[[ SUPPLIED MATERIAL open ]]

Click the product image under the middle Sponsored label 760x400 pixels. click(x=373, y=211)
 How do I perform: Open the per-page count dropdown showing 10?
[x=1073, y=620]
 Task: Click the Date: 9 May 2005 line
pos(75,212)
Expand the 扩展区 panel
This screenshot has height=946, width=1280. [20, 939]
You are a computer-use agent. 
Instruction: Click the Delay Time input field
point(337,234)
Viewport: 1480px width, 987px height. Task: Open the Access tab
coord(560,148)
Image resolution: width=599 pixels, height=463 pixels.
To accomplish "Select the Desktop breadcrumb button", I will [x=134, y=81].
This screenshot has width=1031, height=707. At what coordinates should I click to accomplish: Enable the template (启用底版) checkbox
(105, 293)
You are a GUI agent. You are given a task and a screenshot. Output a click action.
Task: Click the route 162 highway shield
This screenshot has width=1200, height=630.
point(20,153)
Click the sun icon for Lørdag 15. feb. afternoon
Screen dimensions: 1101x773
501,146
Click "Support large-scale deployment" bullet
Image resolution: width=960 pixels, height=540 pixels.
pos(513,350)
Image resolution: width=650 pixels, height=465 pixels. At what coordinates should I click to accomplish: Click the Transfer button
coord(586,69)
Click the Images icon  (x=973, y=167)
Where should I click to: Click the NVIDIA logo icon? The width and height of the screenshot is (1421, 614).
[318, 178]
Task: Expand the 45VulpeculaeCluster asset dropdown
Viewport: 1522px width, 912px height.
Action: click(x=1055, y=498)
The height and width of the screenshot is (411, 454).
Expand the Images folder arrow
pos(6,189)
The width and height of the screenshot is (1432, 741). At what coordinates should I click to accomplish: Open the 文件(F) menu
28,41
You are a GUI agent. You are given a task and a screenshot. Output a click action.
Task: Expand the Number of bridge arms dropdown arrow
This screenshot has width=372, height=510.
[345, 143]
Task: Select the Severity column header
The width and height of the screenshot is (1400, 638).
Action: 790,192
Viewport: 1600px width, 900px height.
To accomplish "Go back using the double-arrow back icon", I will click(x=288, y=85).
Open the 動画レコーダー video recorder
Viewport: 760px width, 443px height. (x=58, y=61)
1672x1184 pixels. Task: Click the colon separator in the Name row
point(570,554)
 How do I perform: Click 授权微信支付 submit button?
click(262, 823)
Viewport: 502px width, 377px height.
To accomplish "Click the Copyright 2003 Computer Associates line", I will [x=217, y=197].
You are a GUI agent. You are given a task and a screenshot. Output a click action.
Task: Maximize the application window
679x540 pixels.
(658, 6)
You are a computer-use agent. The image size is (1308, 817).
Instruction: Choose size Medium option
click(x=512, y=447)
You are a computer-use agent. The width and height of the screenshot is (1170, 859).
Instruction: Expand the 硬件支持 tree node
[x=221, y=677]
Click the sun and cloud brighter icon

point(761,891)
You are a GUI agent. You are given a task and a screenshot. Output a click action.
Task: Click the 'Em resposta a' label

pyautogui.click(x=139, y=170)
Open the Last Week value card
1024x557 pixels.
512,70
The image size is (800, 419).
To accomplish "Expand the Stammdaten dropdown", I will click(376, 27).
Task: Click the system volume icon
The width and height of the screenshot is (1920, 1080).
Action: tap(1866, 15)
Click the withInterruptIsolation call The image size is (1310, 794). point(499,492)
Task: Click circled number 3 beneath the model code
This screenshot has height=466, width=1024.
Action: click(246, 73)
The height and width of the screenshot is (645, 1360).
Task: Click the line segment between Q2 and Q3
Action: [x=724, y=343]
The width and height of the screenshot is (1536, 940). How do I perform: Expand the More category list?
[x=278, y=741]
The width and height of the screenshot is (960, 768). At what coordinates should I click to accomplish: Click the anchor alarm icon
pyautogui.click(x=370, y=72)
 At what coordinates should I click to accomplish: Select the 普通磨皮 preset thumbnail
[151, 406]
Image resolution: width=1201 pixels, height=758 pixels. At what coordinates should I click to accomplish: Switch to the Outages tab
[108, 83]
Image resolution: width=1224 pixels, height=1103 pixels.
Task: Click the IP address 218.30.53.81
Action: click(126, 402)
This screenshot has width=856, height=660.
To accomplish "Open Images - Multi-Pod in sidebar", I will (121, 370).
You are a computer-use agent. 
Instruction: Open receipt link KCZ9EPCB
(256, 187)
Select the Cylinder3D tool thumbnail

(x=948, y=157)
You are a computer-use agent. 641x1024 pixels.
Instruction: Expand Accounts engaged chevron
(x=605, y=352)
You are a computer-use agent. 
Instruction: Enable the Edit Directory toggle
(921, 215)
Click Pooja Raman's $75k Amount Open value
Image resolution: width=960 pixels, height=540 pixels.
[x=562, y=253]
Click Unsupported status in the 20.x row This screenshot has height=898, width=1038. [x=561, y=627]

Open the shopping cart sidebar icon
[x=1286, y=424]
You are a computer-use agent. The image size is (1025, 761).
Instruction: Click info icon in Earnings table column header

[[ SUPPLIED MATERIAL closed ]]

■ **PROBLEM TO SOLVE**
Please count how many lines of the records include "header", giving the number and nothing else.

■ **WRITTEN SOLUTION**
2